■ PROBLEM DESCRIPTION
In full and unaltered, output the records below.

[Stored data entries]
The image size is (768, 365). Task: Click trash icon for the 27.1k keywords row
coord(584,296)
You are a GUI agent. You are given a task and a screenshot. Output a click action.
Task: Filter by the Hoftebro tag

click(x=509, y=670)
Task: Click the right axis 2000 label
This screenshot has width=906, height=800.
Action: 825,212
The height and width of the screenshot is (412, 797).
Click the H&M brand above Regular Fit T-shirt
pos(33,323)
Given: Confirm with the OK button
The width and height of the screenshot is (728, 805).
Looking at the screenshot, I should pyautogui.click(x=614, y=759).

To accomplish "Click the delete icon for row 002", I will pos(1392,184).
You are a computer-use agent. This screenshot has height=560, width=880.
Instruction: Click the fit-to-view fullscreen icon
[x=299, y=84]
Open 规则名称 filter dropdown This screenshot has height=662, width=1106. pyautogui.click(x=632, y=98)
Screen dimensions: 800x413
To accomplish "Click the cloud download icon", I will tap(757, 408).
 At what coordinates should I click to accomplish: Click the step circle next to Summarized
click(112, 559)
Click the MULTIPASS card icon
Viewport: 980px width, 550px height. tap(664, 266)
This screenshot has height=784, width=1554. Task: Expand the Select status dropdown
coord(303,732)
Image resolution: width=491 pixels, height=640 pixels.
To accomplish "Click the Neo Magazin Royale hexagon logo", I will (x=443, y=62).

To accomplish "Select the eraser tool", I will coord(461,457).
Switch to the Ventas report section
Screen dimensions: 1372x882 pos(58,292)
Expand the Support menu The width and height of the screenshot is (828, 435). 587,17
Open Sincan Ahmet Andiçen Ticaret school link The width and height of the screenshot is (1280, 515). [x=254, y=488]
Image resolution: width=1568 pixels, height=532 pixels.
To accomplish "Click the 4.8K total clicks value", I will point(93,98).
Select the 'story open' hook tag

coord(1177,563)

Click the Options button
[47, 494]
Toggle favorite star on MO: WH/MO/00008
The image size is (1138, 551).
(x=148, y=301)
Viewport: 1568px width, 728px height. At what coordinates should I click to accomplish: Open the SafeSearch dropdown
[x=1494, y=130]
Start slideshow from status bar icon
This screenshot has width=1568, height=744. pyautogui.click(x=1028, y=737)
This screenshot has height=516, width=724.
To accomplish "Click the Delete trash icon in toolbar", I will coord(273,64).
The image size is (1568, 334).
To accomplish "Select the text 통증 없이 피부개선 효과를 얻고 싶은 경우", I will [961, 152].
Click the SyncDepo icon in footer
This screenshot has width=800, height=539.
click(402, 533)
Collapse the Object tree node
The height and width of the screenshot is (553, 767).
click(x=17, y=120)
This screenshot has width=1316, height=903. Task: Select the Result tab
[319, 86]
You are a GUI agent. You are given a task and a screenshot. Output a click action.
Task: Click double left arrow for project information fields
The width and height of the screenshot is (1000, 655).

■ EXPECTED OUTPUT
The image size is (768, 365). Task: Click trash icon for the 27.1k keywords row
coord(584,296)
You are a GUI agent. You are given a task and a screenshot. Output a click action.
Task: Filter by the Hoftebro tag

click(x=509, y=670)
Task: Click the right axis 2000 label
This screenshot has width=906, height=800.
Action: 825,212
The height and width of the screenshot is (412, 797).
Click the H&M brand above Regular Fit T-shirt
pos(33,323)
Given: Confirm with the OK button
The width and height of the screenshot is (728, 805).
Looking at the screenshot, I should pyautogui.click(x=614, y=759).

To accomplish "Click the delete icon for row 002", I will pos(1392,184).
You are a computer-use agent. This screenshot has height=560, width=880.
Instruction: Click the fit-to-view fullscreen icon
[x=299, y=84]
Open 规则名称 filter dropdown This screenshot has height=662, width=1106. pyautogui.click(x=632, y=98)
Screen dimensions: 800x413
To accomplish "Click the cloud download icon", I will tap(757, 408).
 At what coordinates should I click to accomplish: Click the step circle next to Summarized
click(112, 559)
Click the MULTIPASS card icon
Viewport: 980px width, 550px height. tap(664, 266)
This screenshot has height=784, width=1554. Task: Expand the Select status dropdown
coord(303,732)
Image resolution: width=491 pixels, height=640 pixels.
To accomplish "Click the Neo Magazin Royale hexagon logo", I will (x=443, y=62).

To accomplish "Select the eraser tool", I will coord(461,457).
Switch to the Ventas report section
Screen dimensions: 1372x882 pos(58,292)
Expand the Support menu The width and height of the screenshot is (828, 435). 587,17
Open Sincan Ahmet Andiçen Ticaret school link The width and height of the screenshot is (1280, 515). [x=254, y=488]
Image resolution: width=1568 pixels, height=532 pixels.
To accomplish "Click the 4.8K total clicks value", I will point(93,98).
Select the 'story open' hook tag

coord(1177,563)

Click the Options button
[47, 494]
Toggle favorite star on MO: WH/MO/00008
The image size is (1138, 551).
(x=148, y=301)
Viewport: 1568px width, 728px height. At what coordinates should I click to accomplish: Open the SafeSearch dropdown
[x=1494, y=130]
Start slideshow from status bar icon
This screenshot has width=1568, height=744. pyautogui.click(x=1028, y=737)
This screenshot has height=516, width=724.
To accomplish "Click the Delete trash icon in toolbar", I will coord(273,64).
The image size is (1568, 334).
To accomplish "Select the text 통증 없이 피부개선 효과를 얻고 싶은 경우", I will [961, 152].
Click the SyncDepo icon in footer
This screenshot has width=800, height=539.
click(402, 533)
Collapse the Object tree node
The height and width of the screenshot is (553, 767).
click(x=17, y=120)
This screenshot has width=1316, height=903. Task: Select the Result tab
[319, 86]
You are a GUI agent. You are given a task and a screenshot. Output a click action.
Task: Click double left arrow for project information fields
The width and height of the screenshot is (1000, 655).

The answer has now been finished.